STUDY TEXT -
I feel as if I’ve put it off long enough while going around in circles, thinking, thinking, thinking, feeling that it must be said, to myself and to you – if you are a Christian believer – that you and I are no different from the man on the stretcher whose sins were forgiven by the Son of God, or the woman who touched the hem of His garment and found the healing she had sought from her disease.
You and I are no different. But more important still, Christ Jesus, the Son of God, is no different. And if He is the same today, tomorrow, and yesterday, then why must the result of faith be different today than yesterday.
The truth is, the result can be no different. Every ardent request taken by the child of God to the Father’s throne is heard and received. And in the absence of a clear negative, as was given Paul regarding the “thorn in his flesh,” I must believe that the request will be granted.
Faith is the key, a faith magnified and multiplied by the inner working of the Holy Spirit.
I have heard of many miraculous releases from addiction and healings from disease for those who have been newly converted, usually but not always in a non-Western nation. I believe these testimonies as they accord with what happened in the first century accounts in the Bible.
At the moment of conversion, hearts newly opened to the grace and power of the gospel, flower in a burst of faith, believing that their sins have indeed been forgiven, having been newly born into the family of God through the body and blood of Jesus. This faith is unreserved, leading to exceeding joy. It is a mountaintop moment and experience.

DATA FOR REVIEW -
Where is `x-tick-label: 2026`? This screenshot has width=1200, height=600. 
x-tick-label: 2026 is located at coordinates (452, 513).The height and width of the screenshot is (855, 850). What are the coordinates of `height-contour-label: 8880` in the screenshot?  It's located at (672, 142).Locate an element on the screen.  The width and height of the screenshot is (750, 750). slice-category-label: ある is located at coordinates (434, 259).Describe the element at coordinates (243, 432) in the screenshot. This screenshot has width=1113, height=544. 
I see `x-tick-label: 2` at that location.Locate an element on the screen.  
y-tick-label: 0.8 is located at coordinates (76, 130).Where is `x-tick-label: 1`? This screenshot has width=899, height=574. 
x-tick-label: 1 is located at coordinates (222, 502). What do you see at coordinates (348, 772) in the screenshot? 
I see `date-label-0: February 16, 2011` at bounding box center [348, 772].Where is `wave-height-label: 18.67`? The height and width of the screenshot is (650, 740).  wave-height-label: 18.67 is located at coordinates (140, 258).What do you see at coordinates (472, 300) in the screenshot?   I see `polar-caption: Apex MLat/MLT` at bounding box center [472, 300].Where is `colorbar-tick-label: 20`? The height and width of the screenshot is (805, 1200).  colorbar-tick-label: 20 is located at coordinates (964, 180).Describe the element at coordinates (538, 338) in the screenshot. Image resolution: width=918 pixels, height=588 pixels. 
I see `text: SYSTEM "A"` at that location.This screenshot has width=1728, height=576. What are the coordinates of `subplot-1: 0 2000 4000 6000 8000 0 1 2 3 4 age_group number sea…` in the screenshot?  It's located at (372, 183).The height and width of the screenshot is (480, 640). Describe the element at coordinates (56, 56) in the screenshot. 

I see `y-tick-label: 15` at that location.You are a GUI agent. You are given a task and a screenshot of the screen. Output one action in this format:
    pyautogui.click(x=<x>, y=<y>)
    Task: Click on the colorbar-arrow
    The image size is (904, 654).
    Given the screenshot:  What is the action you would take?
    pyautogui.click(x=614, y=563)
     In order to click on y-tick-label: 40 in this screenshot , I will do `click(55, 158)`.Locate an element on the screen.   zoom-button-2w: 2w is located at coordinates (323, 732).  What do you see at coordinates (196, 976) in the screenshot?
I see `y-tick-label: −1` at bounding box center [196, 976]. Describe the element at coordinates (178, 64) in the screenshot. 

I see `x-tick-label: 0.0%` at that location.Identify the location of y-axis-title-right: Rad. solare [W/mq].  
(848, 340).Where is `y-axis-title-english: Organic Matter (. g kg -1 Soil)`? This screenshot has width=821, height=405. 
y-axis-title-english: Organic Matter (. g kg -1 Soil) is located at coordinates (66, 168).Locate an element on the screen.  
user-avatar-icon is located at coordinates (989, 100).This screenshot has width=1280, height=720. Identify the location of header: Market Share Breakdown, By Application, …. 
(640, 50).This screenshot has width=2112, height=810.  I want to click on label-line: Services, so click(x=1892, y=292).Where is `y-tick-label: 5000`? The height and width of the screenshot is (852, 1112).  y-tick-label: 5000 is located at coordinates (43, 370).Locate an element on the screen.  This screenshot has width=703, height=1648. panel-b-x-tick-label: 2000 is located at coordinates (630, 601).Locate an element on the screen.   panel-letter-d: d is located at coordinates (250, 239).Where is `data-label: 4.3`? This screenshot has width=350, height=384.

TASKS TO PERFORM -
a) Answer from the reflection on faith:
(i) What did the woman touch in order to find healing?
(ii) Who was given a clear negative regarding the "thorn in his flesh"?
(iii) Where did the miraculous releases and healings the writer has heard of usually take place?
b) Can you proceed with the reflection on faith, picking up right after its final sentence?
You can set the entries aside; nothing here depends on them.

ACTIVITY ANSWERS -
a)
(i) The hem of His garment.
(ii) Paul.
(iii) Usually, but not always, in a non-Western nation.

b)
No one seems to expect to stay there. Life gets in the way. The world, the flesh, the devil. Our faith dries up into a limp-wristed thing hardly recognizable from the lusty, ardent one that sang, shouted, leaped for joy. We go to our prayers hardly expecting results. Just as a matter of routine, maybe even self-righteousness? We’ve done our part. God will do what He wills anyway. Life goes on. Hearts remain hard. Addictions hang on. Diseases uncured. Miracles unknown. We plod into church and out again. Nothing changes.
What has happened here? Have we stopped believing, really believing that our sins are forgiven, past, present, future? Have we stopped expecting, really expecting that our prayers will be answered? Do we go to the Father for His lovingkindness or just to mothball anxieties? Do we cry out to Him in hope or in despair?
Ravi Zacharias – the contemporary Christian apologist nonpareil – shared his personal experience of healing recently.¹ He had endured excruciating back pain for years with no relief in sight even after two back surgeries. Then one morning a friend prayed with tears over him and this man of God who had spent most of his life arguing the validity of Christianity from the standpoint of natural human rationality was supernaturally healed.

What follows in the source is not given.